## What is asked
Reproduce verbatim the lines of the listing below, from the line with "Screen dimensions: 681x523" up to and including the line with "Looking at the screenshot, I should click(x=139, y=104).".

## Extracted data
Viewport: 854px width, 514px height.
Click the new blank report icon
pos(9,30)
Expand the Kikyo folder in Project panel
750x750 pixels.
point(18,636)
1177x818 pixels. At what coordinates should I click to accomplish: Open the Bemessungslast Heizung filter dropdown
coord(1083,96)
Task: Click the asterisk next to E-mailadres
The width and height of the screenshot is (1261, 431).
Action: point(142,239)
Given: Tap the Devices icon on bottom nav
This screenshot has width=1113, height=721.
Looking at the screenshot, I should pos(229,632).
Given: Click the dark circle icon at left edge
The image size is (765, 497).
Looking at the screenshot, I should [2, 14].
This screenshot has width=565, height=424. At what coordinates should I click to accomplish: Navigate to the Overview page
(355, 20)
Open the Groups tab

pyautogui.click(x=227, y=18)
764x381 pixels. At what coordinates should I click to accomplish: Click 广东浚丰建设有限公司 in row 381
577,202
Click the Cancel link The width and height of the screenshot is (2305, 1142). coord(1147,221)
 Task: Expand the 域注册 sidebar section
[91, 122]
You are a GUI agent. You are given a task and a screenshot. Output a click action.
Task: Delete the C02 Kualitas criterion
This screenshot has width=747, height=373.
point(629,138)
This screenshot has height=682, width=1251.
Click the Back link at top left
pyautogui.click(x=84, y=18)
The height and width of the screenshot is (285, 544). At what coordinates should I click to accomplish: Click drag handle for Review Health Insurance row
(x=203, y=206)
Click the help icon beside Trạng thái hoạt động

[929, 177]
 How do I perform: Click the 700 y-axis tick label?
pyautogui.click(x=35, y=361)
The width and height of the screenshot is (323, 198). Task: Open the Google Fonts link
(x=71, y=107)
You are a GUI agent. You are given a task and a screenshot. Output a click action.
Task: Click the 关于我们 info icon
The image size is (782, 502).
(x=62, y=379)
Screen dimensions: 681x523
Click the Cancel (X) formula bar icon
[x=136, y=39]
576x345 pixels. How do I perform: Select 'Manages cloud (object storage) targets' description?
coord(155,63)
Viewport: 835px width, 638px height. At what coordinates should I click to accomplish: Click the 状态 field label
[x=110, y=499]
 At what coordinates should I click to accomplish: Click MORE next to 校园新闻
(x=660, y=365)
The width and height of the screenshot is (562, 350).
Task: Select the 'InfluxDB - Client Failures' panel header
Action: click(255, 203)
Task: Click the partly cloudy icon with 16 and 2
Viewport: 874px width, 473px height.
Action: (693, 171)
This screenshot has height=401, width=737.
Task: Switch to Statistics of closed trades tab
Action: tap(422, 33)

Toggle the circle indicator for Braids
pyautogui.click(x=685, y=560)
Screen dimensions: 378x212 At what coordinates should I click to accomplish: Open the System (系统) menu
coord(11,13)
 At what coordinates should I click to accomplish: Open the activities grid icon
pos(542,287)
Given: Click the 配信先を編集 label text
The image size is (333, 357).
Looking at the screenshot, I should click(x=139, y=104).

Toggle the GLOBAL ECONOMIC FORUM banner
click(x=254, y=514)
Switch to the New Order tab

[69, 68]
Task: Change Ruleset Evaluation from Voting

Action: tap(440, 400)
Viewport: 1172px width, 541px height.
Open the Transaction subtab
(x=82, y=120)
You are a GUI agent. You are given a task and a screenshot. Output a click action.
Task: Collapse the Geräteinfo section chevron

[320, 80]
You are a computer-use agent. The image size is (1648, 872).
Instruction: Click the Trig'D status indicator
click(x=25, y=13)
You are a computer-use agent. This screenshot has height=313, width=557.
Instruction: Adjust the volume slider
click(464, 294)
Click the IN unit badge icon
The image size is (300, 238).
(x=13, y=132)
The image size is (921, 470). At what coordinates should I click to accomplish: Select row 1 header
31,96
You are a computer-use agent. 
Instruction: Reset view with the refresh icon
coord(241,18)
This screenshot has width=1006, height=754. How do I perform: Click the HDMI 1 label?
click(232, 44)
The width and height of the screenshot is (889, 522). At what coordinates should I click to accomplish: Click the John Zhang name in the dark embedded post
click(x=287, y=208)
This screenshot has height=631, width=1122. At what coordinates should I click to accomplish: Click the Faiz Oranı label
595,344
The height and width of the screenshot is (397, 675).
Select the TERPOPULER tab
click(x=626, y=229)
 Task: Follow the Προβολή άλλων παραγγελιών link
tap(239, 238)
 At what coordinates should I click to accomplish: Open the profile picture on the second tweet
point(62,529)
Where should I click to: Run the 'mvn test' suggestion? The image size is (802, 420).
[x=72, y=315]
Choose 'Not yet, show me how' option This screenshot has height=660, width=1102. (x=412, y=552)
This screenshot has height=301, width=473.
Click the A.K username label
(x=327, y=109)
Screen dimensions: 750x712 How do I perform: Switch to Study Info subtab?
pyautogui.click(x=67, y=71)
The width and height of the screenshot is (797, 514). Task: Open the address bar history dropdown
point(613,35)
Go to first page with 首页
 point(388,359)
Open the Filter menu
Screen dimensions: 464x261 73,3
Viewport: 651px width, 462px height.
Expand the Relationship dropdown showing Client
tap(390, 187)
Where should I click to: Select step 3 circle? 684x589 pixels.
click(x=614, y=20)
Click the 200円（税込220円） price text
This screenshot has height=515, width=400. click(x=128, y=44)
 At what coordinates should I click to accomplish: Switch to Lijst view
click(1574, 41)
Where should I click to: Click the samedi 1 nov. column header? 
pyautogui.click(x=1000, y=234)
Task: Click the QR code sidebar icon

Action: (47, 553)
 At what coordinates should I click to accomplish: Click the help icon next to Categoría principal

## Response for this exercise
Screen dimensions: 681x523
Click the Cancel (X) formula bar icon
[x=136, y=39]
576x345 pixels. How do I perform: Select 'Manages cloud (object storage) targets' description?
coord(155,63)
Viewport: 835px width, 638px height. At what coordinates should I click to accomplish: Click the 状态 field label
[x=110, y=499]
 At what coordinates should I click to accomplish: Click MORE next to 校园新闻
(x=660, y=365)
The width and height of the screenshot is (562, 350).
Task: Select the 'InfluxDB - Client Failures' panel header
Action: click(255, 203)
Task: Click the partly cloudy icon with 16 and 2
Viewport: 874px width, 473px height.
Action: (693, 171)
This screenshot has height=401, width=737.
Task: Switch to Statistics of closed trades tab
Action: tap(422, 33)

Toggle the circle indicator for Braids
pyautogui.click(x=685, y=560)
Screen dimensions: 378x212 At what coordinates should I click to accomplish: Open the System (系统) menu
coord(11,13)
 At what coordinates should I click to accomplish: Open the activities grid icon
pos(542,287)
Given: Click the 配信先を編集 label text
The image size is (333, 357).
Looking at the screenshot, I should click(x=139, y=104).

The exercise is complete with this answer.